Jacques-Hamilton dan timnya mengatakan bahwa ini mungkin temuan terpenting mereka - 'disposisi Introvert mungkin meraup lebih sedikit manfaat kesejahteraan, dan bahkan mungkin menimbulkan biaya kesejahteraan, karena bertindak lebih banyak terbuka'. Mereka juga membuat poin penting bahwa introvert yang kuat mungkin tidak ingin mengalami emosi positif sesering ekstrovert.
Namun, gagasan yang bisa didapat oleh para introvert dari belajar menjadi lebih ekstrover, lebih sering, tidaklah mati. Bukan hanya karena ini hanya satu studi dan diperlukan lebih banyak penelitian, tetapi juga karena mereka yang bertindak lebih banyak Ekstrover, bagaimanapun, masih melaporkan lebih banyak emosi positif pada saat itu daripada yang diminta oleh kelompok kontrol tetap tenang. Kegagalan kelompok ini untuk melaporkan lebih banyak kesenangan dalam retrospeksi bisa, bagaimanapun juga, mencerminkan bias memori - mungkin mencerminkan lebih awal penelitian, yang menunjukkan bahwa introvert tidak berharap bahwa bertindak ekstrovert akan membuat mereka merasa senang.
Pertimbangkan juga ini: intervensi ekstrover satu ukuran untuk semua memberikan sedikit panduan tentang bagaimana sebenarnya mencapai tujuan bertindak lebih ekstrover. Ada kemungkinan versi yang kurang intens, bersama dengan dukungan dan panduan untuk membuat perubahan perilaku menjadi kebiasaan (dan karena itu kurang bersusah payah), dapat membantu bahkan introvert yang kuat menikmati manfaat dari bertindak lebih banyak terbuka.
“Dengan memberikan lebih banyak kebebasan untuk kembali ke 'ceruk restoratif' introvert, yang kurang intensif intervensi mungkin juga menghasilkan lebih sedikit biaya untuk pengaruh negatif, keaslian dan kelelahan, ” peneliti menambahkan.
Ini adalah adaptasi dari sebuah artikel awalnya diterbitkan oleh The British Psychological Society’s Research Digest, diterbitkan ulang di Aeon.

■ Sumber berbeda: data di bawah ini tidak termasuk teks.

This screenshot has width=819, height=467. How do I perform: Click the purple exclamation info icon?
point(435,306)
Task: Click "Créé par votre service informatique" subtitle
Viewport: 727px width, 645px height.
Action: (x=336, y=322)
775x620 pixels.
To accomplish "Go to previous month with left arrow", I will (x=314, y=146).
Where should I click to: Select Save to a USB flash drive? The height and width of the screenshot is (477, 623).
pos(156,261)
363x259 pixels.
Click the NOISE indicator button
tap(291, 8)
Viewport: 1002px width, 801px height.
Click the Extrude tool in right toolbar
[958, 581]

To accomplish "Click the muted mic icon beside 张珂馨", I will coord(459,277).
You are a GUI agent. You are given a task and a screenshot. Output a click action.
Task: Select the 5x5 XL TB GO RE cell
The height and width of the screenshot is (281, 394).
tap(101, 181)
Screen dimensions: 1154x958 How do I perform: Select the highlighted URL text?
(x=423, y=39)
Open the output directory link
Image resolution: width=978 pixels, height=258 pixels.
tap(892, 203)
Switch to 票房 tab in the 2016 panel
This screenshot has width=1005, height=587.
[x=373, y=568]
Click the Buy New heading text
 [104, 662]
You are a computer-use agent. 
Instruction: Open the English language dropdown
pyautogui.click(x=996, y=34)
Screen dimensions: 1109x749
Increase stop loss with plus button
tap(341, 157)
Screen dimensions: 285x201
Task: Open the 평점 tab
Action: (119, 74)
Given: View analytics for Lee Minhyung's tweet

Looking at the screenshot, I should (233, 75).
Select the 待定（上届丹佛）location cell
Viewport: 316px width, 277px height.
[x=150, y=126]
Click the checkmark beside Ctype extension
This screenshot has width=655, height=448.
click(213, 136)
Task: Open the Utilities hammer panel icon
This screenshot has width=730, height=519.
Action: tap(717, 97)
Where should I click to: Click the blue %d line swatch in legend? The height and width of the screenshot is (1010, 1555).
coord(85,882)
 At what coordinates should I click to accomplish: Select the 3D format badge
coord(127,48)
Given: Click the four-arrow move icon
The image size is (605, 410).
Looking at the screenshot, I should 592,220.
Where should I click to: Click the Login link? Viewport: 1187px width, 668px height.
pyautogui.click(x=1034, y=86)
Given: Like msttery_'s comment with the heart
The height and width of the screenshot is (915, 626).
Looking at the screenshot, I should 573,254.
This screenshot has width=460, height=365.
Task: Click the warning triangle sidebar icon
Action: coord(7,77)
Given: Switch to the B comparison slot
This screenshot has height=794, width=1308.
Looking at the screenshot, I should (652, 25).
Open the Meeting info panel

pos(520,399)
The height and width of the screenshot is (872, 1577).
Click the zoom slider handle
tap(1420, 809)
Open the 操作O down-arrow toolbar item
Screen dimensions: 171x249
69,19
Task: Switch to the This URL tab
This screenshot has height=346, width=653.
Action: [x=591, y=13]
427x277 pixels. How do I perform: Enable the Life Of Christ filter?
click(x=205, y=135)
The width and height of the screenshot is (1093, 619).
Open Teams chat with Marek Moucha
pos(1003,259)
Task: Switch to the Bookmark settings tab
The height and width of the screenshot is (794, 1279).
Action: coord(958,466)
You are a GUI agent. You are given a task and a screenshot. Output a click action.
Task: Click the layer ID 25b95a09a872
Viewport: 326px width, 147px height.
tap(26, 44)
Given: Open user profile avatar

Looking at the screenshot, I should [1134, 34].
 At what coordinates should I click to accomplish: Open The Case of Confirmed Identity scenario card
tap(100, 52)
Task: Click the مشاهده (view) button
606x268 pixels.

Christian Jarrett adalah ahli saraf kognitif yang berubah menjadi penulis sains, yang karyanya telah muncul di antara lain New Scientist, The Guardian dan Psychology Today. Dia adalah editor dari Research Digest blog diterbitkan oleh British Psychological Society, dan mempresentasikannya PsychCrunch podcast. Buku terbarunya adalah Personology: Using the Science of Personality Change to Your Advantage (akan terbit). Dia tinggal di Inggris.